Daß das Tabu, über einen begrenzten Atomkrieg zu diskutieren, gebrochen ist, und die Art und Weise, wie ungerührt westliche Kommentatoren das tun, zeigen uns, wie gefährlich dieser Moment ist. Das zeigt klar, warum die LaRouche-Organisation und wir alle, wie ich weiß, den Schwerpunkt auf „Frieden und Entwicklung“ legen - mit anderen Worten, ein Rahmen für das Gemeinwohl. Wir sehen das in allen Erklärungen der Shanghaier Organisation für Zusammenarbeit, in der erweiterten BRICS-Plus-Organisation, und in auch bei der russisch-chinesischen Annäherung, die so wichtig ist, und auch mit Indien und so vielen anderen Staaten.

Der Globale Süden, der Politische Osten, stemmt sich also dagegen und kann hoffentlich als mäßigende Stimme fungieren und uns davon abhalten, weiter zu eskalieren und vom Vorgebirge zu den Gipfeln des Dritten Weltkriegs hinaufzusteigen. Das ist ein kleiner Anflug von Optimismus, aber ich denke, in diesen dunklen Zeiten müssen wir uns an den Gedanken klammern, daß der Rest der Welt dieses Spiel einfach nicht mitspielt.

* * *

Prof. Steve Starr, Professor an der Universität von Missouri,
ehemaliger Direktor des Programms für Klinische Laborwissenschaften der Universität von Missouri

Es gibt das falsche Narrativ, daß man eine taktische Atomwaffe einsetzen kann, um die Russen zu stoppen, daß man sie so zum Rückzug zwingen kann. Aber Rußland hat Atomwaffen genau wie die Vereinigten Staaten. Und wenn wir in einem Krieg als erste Atomwaffen einsetzen, wollen Sie wirklich darauf wetten, daß sie nicht auch gegen uns eingesetzt werden, wenn man gegen eine andere Atommacht kämpft? Ich denke, das ist wieder so ein falsches Narrativ. Die Russen haben sich schon in den 1980er Jahren über die Vorstellung gespottet, man könne einen begrenzten Atomkrieg gewinnen.

**Arbeitsaufträge**
- A) Schreibe aus dem Text über den Atomkrieg den Abschnitt zwischen "Der Globale Süden, der" und "einfach nicht mitspielt." einschließlich dieser beiden Stellen wortgetreu ab.
- B) Über welche Vorstellung haben sich die Russen laut dem Text über den Atomkrieg schon in den 1980er Jahren gespottet?
- C) Setze den Text über den Atomkrieg im Anschluss an seinen letzten Satz fort.

**Ausgangsmaterial**
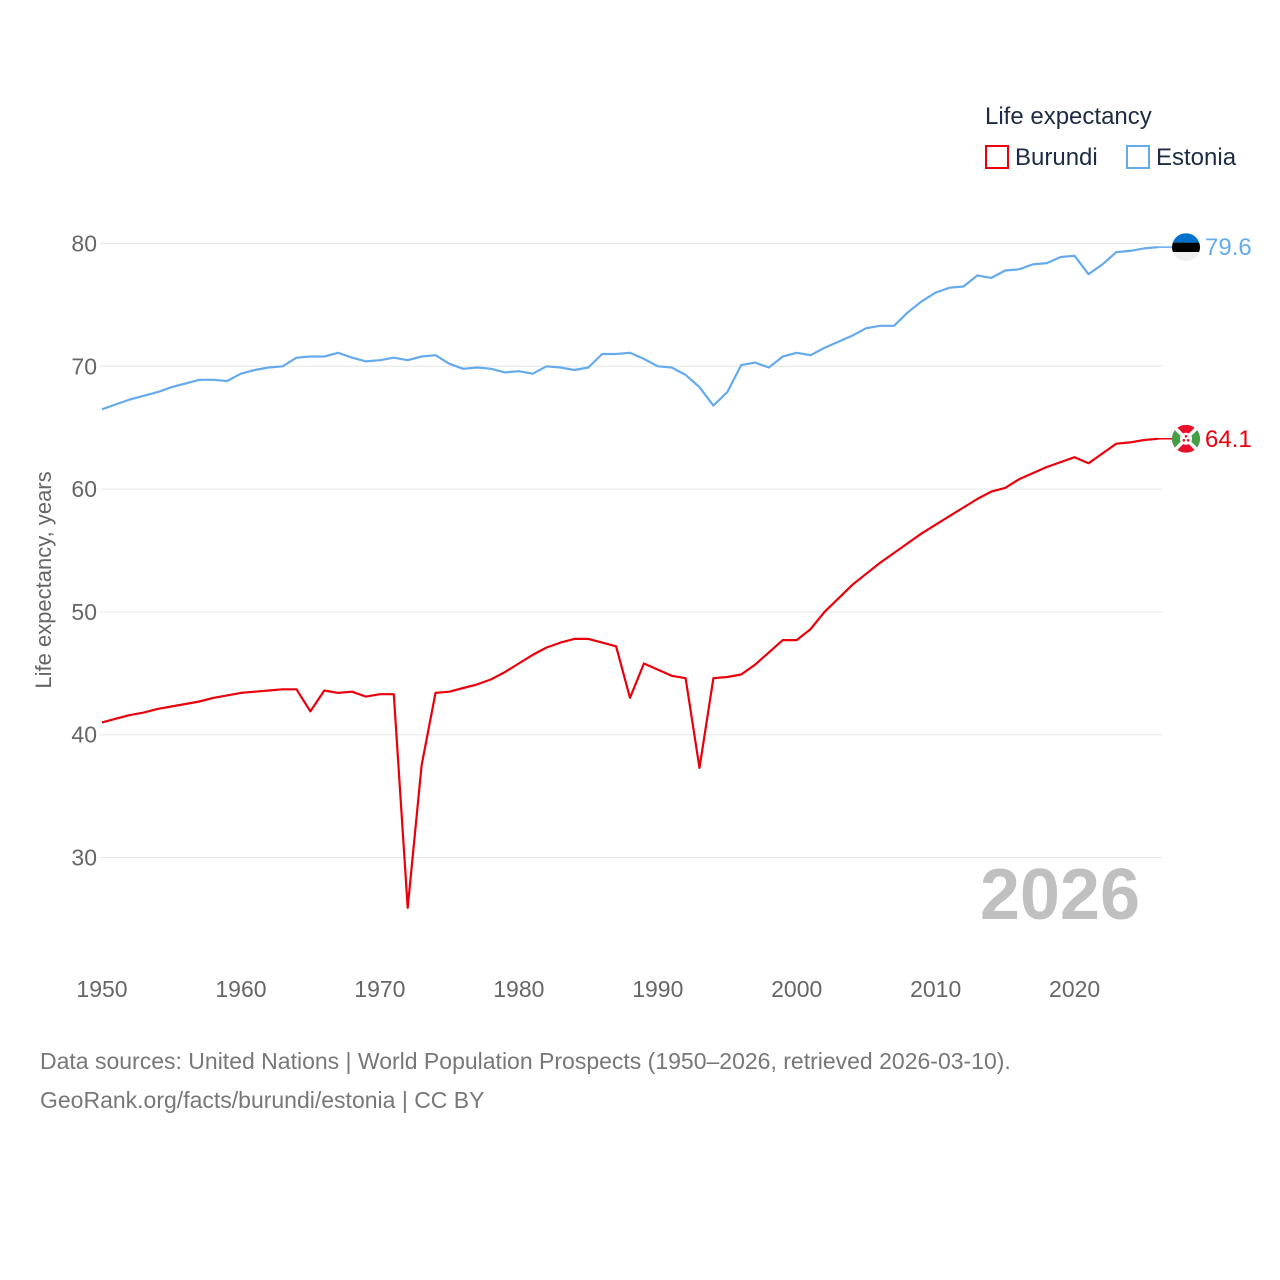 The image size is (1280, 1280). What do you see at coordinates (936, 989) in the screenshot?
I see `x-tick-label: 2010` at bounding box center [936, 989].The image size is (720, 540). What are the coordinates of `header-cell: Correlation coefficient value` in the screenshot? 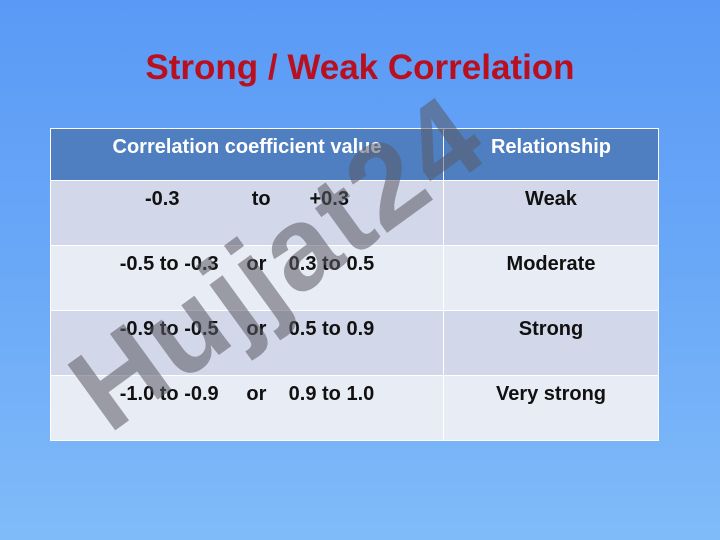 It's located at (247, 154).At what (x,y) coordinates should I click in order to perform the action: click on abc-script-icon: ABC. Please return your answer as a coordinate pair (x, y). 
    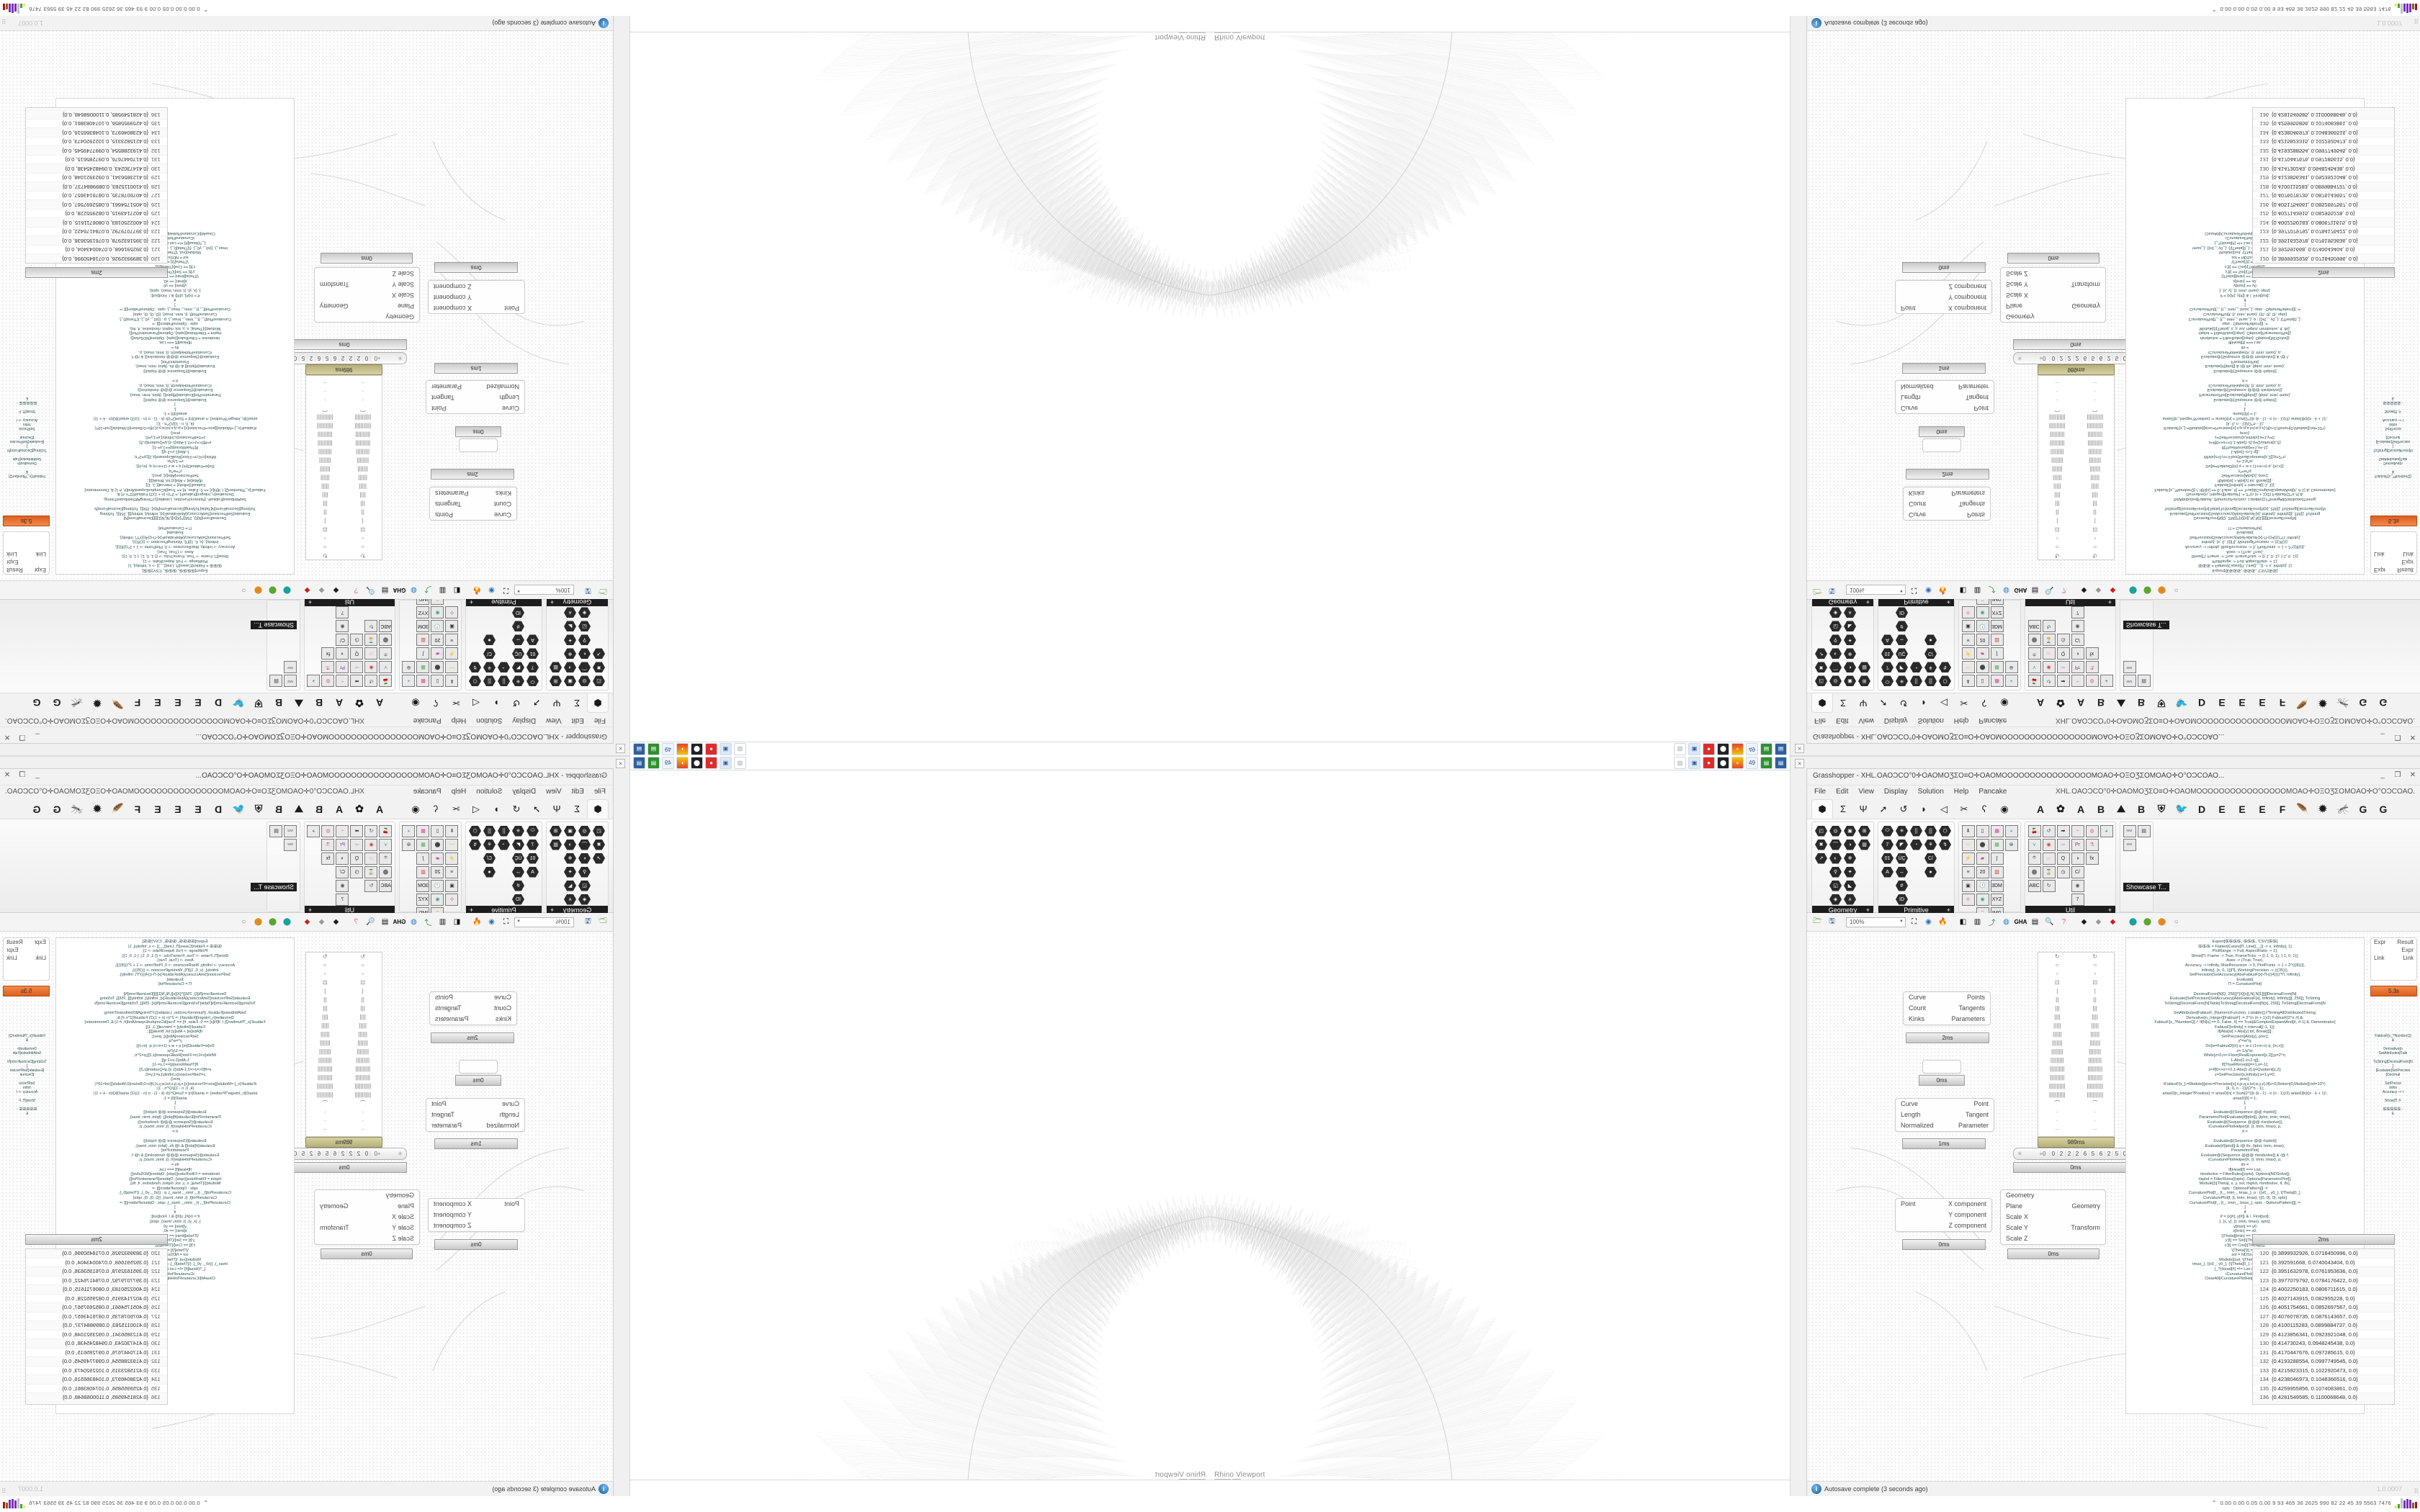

**Lösungen**
- A)
Der Globale Süden, der Politische Osten, stemmt sich also dagegen und kann hoffentlich als mäßigende Stimme fungieren und uns davon abhalten, weiter zu eskalieren und vom Vorgebirge zu den Gipfeln des Dritten Weltkriegs hinaufzusteigen. Das ist ein kleiner Anflug von Optimismus, aber ich denke, in diesen dunklen Zeiten müssen wir uns an den Gedanken klammern, daß der Rest der Welt dieses Spiel einfach nicht mitspielt.

- B) Über die Vorstellung, man könne einen begrenzten Atomkrieg gewinnen.

- C)
Ich denke also, daß die Gefahr eines Atomkriegs durch diese Narrative „Wir können Rußland zum Nachgeben zwingen“ und „Wir haben die nukleare Vormacht über Rußland“ erheblich vergrößert wird. Und wenn wir Regierungen haben, die solche Wahnvorstellungen haben und diese Narrative annehmen, dann ist die Wahrscheinlichkeit sehr groß, daß wir am Ende Opfer dieser Narrative werden.

* * *

Dr. George Koo, Unternehmensberater im Ruhestand,
spezialisiert auf den Handel zwischen den USA und China und Vorsitzender der Burlingame Foundation

Alle meine Vorredner haben über die Gefahr eines Atomkriegs als Folge des Ukraine-Rußland-Konflikts gesprochen. Ich möchte nur erwähnen, daß der Pazifikraum auch eine Lunte ist, ein sensibler Punkt, weil die Vereinigten Staaten den Philippinen und Taiwan entsprechende Signale senden und versuchen, sie zu ermutigen, einen Stellvertreterkrieg [gegen China] zu beginnen.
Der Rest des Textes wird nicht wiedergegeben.